Material provided |
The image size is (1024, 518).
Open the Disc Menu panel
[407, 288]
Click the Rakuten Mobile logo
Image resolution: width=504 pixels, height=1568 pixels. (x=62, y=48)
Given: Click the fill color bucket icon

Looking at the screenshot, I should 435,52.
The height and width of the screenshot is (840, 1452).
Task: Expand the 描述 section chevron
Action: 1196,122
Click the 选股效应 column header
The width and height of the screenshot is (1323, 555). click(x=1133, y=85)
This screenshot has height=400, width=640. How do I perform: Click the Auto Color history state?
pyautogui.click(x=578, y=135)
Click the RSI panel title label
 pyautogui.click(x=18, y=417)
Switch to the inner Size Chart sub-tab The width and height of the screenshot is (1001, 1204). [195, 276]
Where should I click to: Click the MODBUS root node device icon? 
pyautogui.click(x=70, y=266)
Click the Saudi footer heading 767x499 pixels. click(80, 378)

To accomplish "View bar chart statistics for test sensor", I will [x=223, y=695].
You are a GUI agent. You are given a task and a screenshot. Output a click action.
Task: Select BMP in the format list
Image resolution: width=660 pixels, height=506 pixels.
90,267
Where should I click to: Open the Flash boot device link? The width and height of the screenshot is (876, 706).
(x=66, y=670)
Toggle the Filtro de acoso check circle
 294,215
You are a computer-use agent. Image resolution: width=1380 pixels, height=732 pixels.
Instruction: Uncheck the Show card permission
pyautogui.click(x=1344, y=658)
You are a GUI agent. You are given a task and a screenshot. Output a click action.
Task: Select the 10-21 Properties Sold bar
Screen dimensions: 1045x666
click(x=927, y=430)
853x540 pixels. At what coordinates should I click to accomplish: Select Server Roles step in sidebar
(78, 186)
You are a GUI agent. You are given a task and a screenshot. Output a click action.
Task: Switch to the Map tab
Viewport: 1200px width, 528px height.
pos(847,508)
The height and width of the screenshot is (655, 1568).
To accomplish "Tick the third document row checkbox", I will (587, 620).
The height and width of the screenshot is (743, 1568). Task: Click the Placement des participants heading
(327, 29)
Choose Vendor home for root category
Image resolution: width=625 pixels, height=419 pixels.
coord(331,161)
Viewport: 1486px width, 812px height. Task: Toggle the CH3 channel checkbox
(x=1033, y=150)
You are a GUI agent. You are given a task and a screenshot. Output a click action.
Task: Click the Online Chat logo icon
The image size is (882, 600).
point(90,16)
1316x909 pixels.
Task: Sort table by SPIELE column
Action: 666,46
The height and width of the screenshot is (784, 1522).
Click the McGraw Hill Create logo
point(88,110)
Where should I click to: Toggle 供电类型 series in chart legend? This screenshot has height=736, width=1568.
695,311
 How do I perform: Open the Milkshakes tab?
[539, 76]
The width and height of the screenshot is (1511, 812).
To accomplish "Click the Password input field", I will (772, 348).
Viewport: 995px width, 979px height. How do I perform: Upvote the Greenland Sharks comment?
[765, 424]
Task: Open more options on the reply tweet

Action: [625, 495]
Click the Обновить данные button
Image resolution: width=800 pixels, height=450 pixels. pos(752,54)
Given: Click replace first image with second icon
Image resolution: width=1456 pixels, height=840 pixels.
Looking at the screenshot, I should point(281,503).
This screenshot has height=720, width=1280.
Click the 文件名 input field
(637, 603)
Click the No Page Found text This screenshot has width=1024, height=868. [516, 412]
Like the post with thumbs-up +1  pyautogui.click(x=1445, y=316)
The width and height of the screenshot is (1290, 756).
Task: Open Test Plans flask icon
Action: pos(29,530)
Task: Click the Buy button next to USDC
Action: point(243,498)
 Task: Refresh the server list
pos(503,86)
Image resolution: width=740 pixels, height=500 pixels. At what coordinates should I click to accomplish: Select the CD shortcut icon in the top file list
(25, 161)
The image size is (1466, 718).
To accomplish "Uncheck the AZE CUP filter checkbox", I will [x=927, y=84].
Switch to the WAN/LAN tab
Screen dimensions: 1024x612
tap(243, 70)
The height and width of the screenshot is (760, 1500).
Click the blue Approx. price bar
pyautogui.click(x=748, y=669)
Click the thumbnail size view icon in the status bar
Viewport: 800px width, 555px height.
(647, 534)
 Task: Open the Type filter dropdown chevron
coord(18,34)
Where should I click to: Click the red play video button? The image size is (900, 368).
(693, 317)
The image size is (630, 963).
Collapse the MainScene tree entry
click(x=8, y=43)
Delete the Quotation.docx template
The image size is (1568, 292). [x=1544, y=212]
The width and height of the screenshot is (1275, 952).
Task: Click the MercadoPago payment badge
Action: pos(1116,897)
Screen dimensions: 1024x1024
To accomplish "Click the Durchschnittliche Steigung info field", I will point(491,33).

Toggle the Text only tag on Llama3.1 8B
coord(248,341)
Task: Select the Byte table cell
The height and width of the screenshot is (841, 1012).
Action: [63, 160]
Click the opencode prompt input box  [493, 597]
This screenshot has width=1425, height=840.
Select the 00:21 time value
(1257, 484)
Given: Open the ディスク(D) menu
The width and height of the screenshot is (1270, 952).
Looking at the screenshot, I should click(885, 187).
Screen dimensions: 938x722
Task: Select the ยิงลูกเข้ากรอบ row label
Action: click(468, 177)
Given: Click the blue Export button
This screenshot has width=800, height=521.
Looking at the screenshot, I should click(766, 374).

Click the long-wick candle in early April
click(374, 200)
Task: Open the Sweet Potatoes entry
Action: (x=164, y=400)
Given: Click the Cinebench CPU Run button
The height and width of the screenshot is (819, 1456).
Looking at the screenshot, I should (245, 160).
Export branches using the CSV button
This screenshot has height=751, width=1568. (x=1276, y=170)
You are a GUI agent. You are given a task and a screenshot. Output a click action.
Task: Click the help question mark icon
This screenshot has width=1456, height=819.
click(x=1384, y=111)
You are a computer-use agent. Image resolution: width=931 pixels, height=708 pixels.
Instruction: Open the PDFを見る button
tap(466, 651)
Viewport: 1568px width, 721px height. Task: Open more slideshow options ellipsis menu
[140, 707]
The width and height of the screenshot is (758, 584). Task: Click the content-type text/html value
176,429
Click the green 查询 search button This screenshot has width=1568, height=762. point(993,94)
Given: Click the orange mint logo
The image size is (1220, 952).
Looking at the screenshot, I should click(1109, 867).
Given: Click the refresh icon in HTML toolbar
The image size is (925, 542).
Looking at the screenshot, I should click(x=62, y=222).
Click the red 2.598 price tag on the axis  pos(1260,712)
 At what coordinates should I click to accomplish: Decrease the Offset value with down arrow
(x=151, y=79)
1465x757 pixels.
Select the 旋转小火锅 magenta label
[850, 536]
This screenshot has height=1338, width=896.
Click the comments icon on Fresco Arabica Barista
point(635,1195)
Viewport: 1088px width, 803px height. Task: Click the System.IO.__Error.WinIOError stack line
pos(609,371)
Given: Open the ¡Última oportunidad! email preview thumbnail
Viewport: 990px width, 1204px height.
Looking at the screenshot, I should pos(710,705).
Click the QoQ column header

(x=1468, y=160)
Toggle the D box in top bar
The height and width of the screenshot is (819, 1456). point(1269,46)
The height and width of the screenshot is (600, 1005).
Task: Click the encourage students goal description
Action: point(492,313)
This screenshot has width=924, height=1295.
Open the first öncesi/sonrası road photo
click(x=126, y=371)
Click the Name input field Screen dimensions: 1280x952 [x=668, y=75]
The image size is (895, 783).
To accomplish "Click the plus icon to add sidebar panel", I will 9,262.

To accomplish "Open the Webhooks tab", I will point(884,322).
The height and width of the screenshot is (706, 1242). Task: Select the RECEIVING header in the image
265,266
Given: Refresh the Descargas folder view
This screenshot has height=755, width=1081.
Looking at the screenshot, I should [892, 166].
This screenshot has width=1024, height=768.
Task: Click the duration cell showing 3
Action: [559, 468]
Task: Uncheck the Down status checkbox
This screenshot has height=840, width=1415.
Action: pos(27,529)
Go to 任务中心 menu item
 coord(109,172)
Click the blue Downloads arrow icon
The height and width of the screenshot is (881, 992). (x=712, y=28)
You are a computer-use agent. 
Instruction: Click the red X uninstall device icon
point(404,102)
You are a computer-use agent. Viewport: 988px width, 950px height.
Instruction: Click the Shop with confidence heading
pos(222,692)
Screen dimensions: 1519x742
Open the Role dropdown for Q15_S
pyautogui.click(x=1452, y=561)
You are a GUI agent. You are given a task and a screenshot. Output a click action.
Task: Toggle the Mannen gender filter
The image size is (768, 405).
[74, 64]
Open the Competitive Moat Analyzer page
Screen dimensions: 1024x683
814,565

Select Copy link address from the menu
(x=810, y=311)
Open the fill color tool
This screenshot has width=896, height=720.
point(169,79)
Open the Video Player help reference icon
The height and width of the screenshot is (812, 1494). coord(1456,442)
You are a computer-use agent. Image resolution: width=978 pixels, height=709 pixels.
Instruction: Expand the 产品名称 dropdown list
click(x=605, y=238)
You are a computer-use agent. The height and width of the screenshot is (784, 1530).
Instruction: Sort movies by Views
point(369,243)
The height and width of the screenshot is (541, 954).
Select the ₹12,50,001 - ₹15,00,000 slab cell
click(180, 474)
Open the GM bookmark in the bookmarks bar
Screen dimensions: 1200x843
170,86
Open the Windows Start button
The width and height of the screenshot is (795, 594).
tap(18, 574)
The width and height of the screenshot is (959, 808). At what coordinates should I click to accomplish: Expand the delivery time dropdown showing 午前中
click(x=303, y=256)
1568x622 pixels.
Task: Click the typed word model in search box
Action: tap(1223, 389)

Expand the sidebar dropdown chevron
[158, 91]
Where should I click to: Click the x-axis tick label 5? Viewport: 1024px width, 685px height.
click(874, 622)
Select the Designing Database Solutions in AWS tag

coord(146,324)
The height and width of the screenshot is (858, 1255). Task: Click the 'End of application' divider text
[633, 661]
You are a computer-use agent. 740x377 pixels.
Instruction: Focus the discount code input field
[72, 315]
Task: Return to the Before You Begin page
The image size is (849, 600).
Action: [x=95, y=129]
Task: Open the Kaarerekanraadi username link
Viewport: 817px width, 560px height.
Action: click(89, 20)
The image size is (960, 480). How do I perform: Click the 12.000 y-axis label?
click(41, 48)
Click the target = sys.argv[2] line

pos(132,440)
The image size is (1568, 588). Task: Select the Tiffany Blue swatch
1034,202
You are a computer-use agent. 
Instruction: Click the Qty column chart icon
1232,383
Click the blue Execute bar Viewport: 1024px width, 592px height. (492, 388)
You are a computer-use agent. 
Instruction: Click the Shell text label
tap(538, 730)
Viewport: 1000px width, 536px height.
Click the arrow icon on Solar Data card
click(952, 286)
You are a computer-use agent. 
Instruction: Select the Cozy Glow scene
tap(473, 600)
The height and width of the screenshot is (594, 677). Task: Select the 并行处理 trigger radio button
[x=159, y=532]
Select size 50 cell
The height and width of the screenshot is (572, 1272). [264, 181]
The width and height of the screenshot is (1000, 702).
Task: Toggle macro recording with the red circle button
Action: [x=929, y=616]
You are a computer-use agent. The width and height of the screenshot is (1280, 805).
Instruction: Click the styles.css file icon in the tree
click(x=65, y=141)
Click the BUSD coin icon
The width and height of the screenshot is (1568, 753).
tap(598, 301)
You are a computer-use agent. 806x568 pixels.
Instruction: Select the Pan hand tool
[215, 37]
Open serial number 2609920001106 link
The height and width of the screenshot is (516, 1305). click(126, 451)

Task goal | Lines from the entries that contain the string "thumbnail" are what must be copied.

Task solution |
Click the thumbnail size view icon in the status bar
Given: Open the ¡Última oportunidad! email preview thumbnail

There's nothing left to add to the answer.